We had barely entered the doors before Gill revved up.

“Ma, look! A huge pile of Goldfish crackers!!” Grabbing one plump little bag and holding it close to her heart, she sighed. I seriously think I could have dragged her from the store right then and the trip would have been deemed a success.  But we continued down one of her favorite aisles, the exotic (mostly Asian) fruit section.

“Ooh, Durian!” she gushed. “And dragon fruit! And Rambutan! And Mangosteen!                      Could we have some?” I looked at her strangely. “Who ARE you? Surely not my waspish daughter raised in the suburbs of Waterloo? Whatever happened to plain, ordinary green apples and local strawberries?”

Then we found ourselves (by design, not chance, I suspect) in the potato chip aisle. Gill knows she shouldn’t eat them since they make her Crohnsy gut rumble and roar in a terrible rage, but she seems fascinated by each season’s new flavors…not unlike a Ben and Jerry’s junkie waiting for the introduction of a new taste sensation…only with more fanfare.

The entrance to the ‘supplies for school lunches’ was what really did us in. There, hanging from a display rack, were  dozens of brightly colored plastic Elmo lunch boxes –in the shape of pieces of bread. They needed no introduction since anyone born after 1960 in North America knows Elmo as well as a member of their own family, but just in case The Supercentre had cornered the one person bereft of this knowledge, the sign explained:” Carry your sandwich to kindergarten in style!”

#####

[List of tasks]
**1)** In the grocery trip story, restate the paragraph beginning "Then we found ourselves" more briefly while keeping its main facts.
**2)** Extend the grocery trip story from the point where it stops.
The records that follow the text come from a separate source.

[Data lines]
#####

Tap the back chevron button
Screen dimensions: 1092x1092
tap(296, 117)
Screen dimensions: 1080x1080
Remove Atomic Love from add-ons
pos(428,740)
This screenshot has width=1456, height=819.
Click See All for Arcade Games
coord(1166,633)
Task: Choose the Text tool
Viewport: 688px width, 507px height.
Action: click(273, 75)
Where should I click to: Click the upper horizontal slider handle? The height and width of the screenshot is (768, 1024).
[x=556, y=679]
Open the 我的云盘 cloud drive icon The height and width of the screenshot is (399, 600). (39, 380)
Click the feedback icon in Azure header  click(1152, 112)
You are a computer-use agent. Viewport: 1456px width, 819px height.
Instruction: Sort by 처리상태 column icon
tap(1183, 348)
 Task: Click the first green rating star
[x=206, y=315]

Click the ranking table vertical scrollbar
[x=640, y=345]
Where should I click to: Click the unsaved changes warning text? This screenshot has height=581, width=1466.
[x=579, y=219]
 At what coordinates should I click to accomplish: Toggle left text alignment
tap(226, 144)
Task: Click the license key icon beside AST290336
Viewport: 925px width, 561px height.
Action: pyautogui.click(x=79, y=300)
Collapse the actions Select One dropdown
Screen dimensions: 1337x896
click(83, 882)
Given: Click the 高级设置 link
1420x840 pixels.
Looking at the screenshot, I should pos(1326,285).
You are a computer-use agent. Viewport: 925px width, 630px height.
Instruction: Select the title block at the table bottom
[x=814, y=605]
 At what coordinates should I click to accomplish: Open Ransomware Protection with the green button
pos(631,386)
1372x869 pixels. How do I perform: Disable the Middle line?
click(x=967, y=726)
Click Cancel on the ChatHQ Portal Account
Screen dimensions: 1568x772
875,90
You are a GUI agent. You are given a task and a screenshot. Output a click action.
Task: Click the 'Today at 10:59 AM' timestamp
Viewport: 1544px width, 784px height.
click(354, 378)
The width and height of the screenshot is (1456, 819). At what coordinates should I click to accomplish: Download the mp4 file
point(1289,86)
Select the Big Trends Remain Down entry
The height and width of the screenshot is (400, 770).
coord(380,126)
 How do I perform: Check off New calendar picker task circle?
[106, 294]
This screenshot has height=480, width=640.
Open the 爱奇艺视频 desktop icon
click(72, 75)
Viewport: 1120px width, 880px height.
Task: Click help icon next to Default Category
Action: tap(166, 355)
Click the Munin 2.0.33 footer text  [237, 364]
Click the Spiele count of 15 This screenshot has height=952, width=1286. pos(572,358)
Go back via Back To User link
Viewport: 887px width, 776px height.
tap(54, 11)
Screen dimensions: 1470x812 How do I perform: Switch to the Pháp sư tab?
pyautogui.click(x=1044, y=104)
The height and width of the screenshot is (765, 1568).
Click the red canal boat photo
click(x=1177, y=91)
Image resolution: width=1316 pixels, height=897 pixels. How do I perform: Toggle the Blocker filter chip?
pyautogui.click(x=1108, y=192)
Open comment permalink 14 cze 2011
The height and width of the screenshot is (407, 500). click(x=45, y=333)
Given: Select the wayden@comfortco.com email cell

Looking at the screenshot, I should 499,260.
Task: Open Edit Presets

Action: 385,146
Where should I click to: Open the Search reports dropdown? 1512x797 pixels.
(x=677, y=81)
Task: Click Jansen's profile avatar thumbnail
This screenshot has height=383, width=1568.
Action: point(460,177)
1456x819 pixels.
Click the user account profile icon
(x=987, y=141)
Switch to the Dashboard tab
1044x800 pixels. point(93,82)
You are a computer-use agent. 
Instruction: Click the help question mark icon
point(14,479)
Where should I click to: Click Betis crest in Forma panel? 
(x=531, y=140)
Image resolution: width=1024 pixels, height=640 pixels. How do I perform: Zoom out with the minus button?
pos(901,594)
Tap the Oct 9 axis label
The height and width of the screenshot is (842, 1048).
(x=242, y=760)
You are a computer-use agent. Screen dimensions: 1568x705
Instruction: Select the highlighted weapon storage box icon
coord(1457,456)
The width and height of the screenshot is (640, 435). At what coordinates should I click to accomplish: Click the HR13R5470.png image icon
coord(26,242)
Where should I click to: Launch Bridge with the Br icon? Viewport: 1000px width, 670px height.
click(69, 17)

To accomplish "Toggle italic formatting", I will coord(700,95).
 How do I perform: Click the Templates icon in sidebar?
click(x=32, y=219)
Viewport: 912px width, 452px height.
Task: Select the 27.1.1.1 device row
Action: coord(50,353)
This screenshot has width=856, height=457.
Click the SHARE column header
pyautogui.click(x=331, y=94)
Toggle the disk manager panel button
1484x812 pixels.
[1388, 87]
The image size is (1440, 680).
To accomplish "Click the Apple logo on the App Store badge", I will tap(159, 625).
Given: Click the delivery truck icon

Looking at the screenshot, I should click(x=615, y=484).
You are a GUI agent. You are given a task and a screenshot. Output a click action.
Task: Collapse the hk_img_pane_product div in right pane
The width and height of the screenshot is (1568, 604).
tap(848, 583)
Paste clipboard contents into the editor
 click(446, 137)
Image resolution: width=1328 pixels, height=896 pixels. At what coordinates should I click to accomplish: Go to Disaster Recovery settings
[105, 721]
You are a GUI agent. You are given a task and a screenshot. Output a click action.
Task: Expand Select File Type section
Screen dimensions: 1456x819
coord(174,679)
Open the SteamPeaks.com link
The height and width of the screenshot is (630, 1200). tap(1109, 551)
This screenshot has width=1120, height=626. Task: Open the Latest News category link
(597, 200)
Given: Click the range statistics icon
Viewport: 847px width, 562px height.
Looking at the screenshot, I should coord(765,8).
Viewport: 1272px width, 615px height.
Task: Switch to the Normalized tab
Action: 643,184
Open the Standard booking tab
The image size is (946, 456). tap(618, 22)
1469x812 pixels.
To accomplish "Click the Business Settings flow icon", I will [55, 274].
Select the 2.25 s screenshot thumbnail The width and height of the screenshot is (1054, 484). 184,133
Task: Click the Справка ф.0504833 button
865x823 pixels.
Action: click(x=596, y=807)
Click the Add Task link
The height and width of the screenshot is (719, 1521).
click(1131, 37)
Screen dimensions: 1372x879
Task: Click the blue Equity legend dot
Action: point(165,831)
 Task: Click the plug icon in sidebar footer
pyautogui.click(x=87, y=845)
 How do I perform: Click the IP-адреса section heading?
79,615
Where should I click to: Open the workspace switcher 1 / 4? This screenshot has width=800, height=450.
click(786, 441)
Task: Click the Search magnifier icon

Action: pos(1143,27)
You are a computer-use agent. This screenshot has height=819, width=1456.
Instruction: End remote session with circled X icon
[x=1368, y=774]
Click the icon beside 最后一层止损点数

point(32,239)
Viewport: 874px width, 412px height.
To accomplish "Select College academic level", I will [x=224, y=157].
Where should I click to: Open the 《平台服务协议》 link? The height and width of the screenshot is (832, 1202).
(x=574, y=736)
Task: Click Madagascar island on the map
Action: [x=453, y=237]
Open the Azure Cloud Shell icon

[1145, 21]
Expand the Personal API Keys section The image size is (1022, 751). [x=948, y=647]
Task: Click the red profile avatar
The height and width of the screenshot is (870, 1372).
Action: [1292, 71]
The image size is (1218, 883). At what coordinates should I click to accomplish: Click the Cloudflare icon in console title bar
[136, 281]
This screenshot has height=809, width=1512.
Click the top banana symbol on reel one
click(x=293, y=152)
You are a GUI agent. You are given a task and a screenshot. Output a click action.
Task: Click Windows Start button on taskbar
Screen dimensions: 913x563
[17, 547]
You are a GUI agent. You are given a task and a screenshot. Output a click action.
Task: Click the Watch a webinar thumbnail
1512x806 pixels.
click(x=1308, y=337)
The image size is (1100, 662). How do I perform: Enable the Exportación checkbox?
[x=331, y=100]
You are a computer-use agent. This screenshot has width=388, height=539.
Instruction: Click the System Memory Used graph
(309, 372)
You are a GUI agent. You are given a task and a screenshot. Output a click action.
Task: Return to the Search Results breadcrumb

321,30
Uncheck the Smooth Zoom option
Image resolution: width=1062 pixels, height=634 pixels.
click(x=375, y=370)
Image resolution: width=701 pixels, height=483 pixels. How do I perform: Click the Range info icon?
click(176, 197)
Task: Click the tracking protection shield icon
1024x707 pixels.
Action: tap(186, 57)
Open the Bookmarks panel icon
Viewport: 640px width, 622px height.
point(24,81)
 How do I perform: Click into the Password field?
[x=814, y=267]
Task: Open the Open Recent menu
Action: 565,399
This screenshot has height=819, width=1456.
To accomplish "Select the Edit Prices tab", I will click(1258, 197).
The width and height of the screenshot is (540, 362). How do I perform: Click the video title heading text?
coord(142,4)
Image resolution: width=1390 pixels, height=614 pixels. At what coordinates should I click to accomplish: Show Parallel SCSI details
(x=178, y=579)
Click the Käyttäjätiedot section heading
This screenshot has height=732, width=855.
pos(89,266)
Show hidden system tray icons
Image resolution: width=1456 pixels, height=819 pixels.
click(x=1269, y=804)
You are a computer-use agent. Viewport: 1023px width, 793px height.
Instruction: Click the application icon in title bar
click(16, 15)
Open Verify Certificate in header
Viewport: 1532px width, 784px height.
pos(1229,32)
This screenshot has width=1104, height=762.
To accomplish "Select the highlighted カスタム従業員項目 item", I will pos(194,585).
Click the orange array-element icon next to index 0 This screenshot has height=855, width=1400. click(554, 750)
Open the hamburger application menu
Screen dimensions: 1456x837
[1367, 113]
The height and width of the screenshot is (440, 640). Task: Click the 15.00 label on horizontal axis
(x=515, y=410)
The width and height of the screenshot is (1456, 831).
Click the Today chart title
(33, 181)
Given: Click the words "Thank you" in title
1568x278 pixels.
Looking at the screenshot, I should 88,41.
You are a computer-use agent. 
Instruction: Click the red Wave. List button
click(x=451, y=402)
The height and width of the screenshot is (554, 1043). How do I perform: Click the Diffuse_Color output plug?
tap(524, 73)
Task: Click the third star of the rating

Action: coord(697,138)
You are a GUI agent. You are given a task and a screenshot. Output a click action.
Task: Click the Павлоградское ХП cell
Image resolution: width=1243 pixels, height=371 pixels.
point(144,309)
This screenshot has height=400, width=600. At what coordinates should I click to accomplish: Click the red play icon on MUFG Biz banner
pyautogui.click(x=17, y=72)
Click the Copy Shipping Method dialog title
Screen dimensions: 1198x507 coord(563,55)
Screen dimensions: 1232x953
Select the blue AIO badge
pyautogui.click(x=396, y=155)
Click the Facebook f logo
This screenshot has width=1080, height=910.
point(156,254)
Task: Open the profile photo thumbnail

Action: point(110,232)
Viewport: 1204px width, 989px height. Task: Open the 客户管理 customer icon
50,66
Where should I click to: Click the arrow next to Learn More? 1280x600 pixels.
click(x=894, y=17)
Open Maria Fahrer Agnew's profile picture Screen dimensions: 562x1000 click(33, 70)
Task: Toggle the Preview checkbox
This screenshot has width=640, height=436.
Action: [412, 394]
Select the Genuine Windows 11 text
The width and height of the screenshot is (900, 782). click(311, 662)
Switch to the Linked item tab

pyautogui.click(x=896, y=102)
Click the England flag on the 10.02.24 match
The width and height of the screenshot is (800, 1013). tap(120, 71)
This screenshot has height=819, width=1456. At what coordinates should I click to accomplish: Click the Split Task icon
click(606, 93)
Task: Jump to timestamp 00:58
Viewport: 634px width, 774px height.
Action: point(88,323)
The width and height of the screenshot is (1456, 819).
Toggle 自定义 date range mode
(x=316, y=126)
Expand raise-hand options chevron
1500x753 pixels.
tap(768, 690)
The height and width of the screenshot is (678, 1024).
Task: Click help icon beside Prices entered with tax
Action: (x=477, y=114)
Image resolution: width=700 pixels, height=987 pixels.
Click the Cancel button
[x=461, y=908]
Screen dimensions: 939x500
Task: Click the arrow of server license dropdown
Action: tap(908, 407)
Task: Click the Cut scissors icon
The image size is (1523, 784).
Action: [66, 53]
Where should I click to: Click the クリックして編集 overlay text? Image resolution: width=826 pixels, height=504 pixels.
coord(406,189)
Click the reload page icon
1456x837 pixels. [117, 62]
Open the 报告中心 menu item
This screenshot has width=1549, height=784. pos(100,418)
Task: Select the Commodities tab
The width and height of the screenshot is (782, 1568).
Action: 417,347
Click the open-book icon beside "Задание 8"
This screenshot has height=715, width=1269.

#####

[Outputs for the tasks]
**1)** Not by accident, they ended up in the potato chip aisle. Gill knows chips upset her Crohn's-affected gut, yet she is fascinated by each season's new flavors, much like a Ben and Jerry's fan awaiting a new taste, only with more fanfare.

**2)**
Gill couldn’t contain herself. She took the bait…and the box. It was going to be, I could feel it in my bones, her new lovey ‘Little Dog’ or babyhood ‘Owlie’. She paused only briefly to consider that she would have to find bread that was the same shape. I pointed out that, marvel of marvels, through the world of advertising, such a thing could easily be had. It’s called Wonderbread — the very thing Gill has refused to eat for 35 years.

This was Gill’s ‘Sophie’s Choice’ moment. “You’re screwed,” I chuckled, not too unkindly.

“Oh, but you’re wrong, Ma. There is a certain brand of healthy bread made in England that IS this precise shape. Go figure!”

Reaching the checkout counter with our strange collection of items, I began to place things on the belt. The customer in front of me was wearing a fabulous blouse covered in blue birds. It was nowhere as magnificent as the top Gill sent me for Mother’s Day that is covered in huge white cockatoos, wings outspread, but still…a bold fashion statement for a non-bird freak. I complimented her on her choice. “Oh, thank you,” she said. “And what’s that delightful little Elmo item you have there? Is it for your grandchild? I’ve been looking for something cute like that for party favors for a five-year-old’s party!”

I wish. It’s for my 40-year-old daughter. “Allow me to present the only woman in the world who hods a position of at least some prestige (at a university, no less) who takes her lunch to work in an Elmo box…”

“Delighted,” she nodded.” Gill grinned happily.

We almost escaped the store when, there, lurking by the exit it stood: a gigantic display of COLOURED Goldfish crackers. Gill went apoplectic.

I urged her to get a bag. “No, Ma, that would just be over-the-top. I will exercise restraint.”

“You’re kidding, right?”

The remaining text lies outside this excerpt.